Task list >>
A. Answer these from the elk herd text, one line each:
(i) Which elk lead the herd?
(ii) Is migration in elk learned or instinctive?
(iii) What two sounds do cows and calves make to each other when the herd is moving, feeding or regrouping?
B. Rewrite the passage of the elk herd text starting at "Cow/calf herds and" and ending at "with each other.", using "bachelor bands" in place of "bachelor groups".
C. Continue the text on elk herd social behavior from where it stops.

Excerpt >>
+ + + + + + +
Elk Herd – Elk Social Behavior

Elk Herd Social Behavior – Elk Migration, Elk Sounds, Bull Elk Bugling

Elk Herd

Elk Herd

Elk have a complicated social behavior that lends to exciting wildlife viewing and survival in harsh environments.  Elk are organized around a matriarchal society.

The herd leaders are older cows. These lead cows know the migration routes, calving areas, river crossings and other important information. Migration is a learned behavior, not instinctive.  Older cows will teach younger elk migration paths from summer to winter ranges.

Cow/calf herds and mature bulls tend to stay segregated except during the rut, although younger bulls can be seen with the cows. Bulls tend to stay in bachelor groups, except for the rut when they are competing with one another.

Elk exhibit a range of sounds to warn of predators and communicate with one another. Cows and calves “chirp” or “mew” back and forth when the herd is moving, feeding or
regrouping. This allows the animals to keep in contact with each other.
+ + + + + + +
Raw data >>

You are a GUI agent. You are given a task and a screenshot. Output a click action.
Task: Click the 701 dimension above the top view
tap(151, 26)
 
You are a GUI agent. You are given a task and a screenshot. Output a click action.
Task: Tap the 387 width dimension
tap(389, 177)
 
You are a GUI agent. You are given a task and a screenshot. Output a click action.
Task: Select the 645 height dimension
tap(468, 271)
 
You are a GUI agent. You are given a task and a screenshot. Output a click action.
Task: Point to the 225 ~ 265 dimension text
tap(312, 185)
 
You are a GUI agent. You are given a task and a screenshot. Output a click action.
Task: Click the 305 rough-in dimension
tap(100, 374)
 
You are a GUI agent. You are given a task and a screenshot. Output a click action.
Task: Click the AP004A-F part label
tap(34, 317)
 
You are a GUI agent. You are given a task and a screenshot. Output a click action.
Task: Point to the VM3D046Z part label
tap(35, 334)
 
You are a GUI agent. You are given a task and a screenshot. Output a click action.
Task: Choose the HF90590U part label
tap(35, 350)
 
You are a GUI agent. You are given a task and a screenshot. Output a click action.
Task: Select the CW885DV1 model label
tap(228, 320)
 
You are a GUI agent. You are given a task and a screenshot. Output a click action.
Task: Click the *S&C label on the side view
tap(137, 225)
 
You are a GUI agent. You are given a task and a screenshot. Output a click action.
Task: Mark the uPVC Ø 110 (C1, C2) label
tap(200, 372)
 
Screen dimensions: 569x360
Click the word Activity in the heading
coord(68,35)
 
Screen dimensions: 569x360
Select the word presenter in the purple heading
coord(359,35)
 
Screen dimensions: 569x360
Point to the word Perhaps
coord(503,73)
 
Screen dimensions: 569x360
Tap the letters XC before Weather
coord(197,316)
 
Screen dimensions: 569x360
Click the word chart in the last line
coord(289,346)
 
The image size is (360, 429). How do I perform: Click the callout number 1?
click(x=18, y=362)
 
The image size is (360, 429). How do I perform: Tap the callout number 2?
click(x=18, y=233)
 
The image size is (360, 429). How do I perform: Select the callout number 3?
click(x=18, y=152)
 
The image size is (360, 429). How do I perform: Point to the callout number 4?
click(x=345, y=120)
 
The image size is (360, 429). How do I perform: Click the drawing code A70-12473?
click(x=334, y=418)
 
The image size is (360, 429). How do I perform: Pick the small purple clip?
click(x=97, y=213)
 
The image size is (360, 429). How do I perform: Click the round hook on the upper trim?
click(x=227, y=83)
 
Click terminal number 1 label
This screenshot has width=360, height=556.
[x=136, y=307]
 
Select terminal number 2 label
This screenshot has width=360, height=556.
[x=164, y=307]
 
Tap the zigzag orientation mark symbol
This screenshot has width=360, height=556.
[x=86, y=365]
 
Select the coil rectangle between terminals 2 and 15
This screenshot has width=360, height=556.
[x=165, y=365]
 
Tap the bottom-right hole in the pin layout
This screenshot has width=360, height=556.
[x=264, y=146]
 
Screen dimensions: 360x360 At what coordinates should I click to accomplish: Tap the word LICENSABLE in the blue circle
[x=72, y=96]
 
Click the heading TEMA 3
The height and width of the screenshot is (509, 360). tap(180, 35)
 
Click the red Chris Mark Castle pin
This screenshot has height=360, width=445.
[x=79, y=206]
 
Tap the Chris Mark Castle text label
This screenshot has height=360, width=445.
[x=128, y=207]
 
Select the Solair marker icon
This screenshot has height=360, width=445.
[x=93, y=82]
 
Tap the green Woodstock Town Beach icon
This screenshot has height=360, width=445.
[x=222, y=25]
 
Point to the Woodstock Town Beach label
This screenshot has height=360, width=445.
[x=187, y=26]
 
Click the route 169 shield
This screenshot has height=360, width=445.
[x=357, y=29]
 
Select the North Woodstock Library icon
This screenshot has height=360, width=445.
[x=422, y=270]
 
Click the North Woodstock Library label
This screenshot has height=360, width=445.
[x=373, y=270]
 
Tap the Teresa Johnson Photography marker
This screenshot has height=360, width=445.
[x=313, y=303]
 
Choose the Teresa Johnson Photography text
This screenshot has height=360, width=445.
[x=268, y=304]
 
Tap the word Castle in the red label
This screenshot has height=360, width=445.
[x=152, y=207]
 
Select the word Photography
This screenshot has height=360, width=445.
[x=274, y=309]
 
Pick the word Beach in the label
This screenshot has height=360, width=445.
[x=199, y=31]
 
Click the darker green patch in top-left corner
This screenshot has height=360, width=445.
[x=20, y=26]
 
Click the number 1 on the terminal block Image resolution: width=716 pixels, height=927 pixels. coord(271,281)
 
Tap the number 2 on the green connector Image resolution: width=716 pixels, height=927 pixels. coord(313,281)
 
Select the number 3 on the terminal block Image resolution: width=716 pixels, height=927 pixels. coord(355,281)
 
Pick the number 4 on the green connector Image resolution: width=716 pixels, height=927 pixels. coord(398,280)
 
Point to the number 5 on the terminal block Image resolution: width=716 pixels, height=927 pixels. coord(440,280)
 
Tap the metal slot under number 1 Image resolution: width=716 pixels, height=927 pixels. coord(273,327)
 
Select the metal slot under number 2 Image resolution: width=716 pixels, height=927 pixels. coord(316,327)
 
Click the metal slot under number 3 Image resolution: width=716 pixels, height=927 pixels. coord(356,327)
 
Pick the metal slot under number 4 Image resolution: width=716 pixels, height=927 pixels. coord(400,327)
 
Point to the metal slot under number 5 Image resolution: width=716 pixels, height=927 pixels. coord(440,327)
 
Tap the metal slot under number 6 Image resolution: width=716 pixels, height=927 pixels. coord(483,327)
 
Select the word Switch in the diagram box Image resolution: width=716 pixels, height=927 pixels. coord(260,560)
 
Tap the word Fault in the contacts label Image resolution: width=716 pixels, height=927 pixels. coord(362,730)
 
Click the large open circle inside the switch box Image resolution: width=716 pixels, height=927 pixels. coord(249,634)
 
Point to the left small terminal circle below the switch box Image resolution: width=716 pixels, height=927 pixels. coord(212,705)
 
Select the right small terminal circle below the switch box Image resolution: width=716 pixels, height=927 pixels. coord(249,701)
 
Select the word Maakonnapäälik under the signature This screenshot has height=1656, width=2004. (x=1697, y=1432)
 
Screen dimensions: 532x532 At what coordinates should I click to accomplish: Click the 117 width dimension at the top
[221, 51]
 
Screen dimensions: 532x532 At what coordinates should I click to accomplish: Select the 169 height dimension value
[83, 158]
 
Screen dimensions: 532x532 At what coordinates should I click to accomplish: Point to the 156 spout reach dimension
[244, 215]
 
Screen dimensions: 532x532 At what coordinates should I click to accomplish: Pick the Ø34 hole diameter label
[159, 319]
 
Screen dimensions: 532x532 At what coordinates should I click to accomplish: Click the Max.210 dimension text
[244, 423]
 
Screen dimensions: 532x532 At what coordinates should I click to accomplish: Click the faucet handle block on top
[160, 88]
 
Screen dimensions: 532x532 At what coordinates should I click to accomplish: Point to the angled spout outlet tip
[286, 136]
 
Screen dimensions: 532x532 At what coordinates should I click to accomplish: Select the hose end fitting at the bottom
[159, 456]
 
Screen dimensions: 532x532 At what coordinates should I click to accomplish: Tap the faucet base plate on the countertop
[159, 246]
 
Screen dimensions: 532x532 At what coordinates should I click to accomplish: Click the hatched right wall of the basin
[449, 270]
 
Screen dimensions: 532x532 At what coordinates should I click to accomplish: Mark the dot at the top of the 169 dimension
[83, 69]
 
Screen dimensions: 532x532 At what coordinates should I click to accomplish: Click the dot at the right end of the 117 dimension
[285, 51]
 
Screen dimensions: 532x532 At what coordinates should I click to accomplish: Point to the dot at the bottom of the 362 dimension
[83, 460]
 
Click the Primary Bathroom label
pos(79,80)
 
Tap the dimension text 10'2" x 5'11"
+ + + + + + +
Responses by item number >>
A.
(i) Older cows
(ii) Learned
(iii) "Chirp" and "mew"

B.
Cow/calf herds and mature bulls tend to stay segregated except during the rut, although younger bulls can be seen with the cows. Bulls tend to stay in bachelor bands, except for the rut when they are competing with one another.

Elk exhibit a range of sounds to warn of predators and communicate with one another. Cows and calves “chirp” or “mew” back and forth when the herd is moving, feeding or
regrouping. This allows the animals to keep in contact with each other.

C.
Bulls also bugle, bark and make other sounds. Elk are gregarious animals, and displays of dominance are common within the herd. Cows may lower their head and flatten their ears or two cows may stand on their back legs and box. Bulls spar with their antlers, or box when the antlers have been shed.

Social behavior peaks during the rut.  Bull displays of dominance can be very subtle, by the tilt of the antlers or in the bull’s walk. When bulls fight, it is usually between equally matched animals, and it is an effort to push the other back until he retreats. Fatalities
from these fights are not common, but injuries occur frequently.